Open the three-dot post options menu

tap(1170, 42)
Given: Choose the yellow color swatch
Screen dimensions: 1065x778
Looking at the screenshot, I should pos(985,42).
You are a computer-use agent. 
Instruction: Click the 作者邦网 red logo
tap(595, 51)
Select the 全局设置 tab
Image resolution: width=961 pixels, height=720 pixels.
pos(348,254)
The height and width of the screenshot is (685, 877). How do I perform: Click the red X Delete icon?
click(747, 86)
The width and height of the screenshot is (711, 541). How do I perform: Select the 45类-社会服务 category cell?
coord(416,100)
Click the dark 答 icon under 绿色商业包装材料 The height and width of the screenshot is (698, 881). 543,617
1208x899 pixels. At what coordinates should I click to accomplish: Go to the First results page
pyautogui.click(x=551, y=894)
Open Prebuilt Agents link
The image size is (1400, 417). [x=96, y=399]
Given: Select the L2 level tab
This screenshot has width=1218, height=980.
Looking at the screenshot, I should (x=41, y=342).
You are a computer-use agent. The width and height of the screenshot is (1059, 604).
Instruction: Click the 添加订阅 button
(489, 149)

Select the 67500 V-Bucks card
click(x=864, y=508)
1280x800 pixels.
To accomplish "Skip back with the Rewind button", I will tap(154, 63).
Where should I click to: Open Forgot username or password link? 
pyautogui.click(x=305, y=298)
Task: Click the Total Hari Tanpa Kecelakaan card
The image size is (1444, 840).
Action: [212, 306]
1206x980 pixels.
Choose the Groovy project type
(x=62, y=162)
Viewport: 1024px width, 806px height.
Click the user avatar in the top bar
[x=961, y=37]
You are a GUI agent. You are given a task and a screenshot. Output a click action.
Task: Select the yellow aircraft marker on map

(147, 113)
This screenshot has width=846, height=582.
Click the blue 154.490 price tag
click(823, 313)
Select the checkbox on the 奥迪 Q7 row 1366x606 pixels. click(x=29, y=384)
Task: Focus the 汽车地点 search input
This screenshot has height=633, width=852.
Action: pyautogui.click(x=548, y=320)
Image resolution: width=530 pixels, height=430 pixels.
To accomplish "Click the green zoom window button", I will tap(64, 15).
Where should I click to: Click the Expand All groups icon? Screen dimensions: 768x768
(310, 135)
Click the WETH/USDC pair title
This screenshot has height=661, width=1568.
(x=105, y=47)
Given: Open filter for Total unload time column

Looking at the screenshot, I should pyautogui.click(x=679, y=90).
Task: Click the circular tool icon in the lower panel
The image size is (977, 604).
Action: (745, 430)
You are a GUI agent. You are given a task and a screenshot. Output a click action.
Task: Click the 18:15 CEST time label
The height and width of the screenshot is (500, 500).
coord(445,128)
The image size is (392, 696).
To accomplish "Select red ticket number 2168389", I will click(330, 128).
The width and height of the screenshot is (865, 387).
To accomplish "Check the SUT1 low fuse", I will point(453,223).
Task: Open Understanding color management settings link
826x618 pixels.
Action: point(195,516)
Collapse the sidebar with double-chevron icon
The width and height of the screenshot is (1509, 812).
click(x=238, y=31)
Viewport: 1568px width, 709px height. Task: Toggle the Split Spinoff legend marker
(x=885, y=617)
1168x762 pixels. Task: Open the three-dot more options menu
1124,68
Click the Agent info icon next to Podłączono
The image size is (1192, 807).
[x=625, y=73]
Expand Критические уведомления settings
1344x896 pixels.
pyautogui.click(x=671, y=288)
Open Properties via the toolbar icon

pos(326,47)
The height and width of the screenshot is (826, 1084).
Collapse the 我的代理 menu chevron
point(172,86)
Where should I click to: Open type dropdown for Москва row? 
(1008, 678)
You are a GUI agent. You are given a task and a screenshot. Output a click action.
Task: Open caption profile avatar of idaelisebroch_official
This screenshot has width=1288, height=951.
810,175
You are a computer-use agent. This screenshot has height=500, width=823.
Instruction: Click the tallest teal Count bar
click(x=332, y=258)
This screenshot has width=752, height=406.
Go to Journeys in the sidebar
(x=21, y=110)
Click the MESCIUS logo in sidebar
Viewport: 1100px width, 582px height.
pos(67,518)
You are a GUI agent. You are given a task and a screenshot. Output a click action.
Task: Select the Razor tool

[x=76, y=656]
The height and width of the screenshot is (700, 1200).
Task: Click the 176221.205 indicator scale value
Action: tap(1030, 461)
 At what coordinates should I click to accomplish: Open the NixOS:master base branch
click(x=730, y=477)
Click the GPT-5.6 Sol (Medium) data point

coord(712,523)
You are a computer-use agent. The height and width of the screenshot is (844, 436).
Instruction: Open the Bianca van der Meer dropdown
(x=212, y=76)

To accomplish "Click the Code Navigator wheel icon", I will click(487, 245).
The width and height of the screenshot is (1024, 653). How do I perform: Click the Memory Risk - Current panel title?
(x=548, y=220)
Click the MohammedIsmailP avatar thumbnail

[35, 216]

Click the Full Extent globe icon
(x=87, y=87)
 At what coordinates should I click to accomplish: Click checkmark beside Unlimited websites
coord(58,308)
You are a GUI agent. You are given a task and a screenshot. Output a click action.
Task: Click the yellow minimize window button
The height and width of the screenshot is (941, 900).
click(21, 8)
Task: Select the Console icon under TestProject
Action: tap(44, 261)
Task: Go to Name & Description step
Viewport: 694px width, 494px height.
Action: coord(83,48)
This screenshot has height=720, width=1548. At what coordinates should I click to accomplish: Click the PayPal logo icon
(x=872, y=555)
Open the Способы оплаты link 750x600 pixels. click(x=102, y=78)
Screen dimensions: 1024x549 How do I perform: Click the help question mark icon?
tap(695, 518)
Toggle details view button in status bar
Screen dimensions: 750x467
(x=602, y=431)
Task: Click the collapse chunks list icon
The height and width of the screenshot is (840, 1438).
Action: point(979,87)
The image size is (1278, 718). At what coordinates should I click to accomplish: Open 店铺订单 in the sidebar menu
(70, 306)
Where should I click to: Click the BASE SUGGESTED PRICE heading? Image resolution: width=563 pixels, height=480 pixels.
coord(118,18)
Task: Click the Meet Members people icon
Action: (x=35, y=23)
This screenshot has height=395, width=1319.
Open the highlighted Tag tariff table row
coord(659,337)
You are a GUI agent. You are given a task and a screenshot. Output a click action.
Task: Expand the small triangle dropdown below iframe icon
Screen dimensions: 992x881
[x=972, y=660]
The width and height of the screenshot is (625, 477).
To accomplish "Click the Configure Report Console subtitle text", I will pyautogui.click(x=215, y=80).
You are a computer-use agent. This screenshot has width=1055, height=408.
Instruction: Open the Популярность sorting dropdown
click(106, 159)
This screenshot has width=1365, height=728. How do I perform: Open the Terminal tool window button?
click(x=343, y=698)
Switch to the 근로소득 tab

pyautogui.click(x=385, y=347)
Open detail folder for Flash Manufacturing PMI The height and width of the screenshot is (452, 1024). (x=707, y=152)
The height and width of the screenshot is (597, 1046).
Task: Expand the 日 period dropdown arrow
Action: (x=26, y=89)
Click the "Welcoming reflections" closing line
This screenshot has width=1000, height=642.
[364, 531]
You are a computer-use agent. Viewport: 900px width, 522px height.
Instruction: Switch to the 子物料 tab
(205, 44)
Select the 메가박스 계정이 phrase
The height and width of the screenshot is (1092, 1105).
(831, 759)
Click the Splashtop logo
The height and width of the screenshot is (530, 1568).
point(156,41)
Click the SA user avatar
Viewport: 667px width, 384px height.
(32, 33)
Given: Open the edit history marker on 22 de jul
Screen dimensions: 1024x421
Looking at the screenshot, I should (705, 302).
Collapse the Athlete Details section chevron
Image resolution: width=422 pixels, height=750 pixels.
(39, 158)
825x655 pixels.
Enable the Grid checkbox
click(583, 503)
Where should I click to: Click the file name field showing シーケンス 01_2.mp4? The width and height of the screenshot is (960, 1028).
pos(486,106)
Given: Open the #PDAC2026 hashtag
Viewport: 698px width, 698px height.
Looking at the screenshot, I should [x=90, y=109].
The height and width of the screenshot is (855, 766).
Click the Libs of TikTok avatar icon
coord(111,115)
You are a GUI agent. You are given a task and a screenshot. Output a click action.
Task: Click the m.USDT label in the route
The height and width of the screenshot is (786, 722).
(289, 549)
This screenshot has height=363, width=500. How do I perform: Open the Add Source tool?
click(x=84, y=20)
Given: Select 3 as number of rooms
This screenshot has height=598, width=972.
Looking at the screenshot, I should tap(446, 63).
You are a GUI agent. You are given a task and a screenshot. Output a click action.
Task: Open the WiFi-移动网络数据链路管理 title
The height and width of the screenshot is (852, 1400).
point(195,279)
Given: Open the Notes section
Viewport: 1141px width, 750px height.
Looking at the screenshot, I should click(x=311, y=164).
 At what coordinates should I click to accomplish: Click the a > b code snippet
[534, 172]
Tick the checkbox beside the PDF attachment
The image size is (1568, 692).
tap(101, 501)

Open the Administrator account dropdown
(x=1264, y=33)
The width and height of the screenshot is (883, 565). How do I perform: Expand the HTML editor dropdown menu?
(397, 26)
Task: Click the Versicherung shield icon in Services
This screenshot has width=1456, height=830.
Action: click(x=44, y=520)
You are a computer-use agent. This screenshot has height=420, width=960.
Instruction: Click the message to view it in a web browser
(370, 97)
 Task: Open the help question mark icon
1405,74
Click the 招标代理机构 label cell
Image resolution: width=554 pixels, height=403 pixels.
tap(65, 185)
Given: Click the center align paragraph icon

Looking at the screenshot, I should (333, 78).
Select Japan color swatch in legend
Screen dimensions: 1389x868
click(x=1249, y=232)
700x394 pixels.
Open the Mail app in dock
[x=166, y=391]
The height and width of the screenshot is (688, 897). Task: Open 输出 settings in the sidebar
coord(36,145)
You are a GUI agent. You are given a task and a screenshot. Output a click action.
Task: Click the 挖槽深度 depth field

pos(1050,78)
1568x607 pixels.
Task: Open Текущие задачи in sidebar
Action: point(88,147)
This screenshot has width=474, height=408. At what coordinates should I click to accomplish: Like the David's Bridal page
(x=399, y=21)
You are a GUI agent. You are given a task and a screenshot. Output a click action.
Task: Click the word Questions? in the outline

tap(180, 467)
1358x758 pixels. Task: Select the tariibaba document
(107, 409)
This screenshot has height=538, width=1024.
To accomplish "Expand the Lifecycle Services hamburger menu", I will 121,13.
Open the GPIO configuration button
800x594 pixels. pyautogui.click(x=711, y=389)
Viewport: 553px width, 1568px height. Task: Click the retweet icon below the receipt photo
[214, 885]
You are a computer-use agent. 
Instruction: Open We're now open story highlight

**Task requirements**
The response must hold only the lines above from the line with "This screenshot has height=395, width=1319." through the line with "The width and height of the screenshot is (625, 477).", each copied exactly, both ends kept.

**Result**
This screenshot has height=395, width=1319.
Open the highlighted Tag tariff table row
coord(659,337)
You are a GUI agent. You are given a task and a screenshot. Output a click action.
Task: Expand the small triangle dropdown below iframe icon
Screen dimensions: 992x881
[x=972, y=660]
The width and height of the screenshot is (625, 477).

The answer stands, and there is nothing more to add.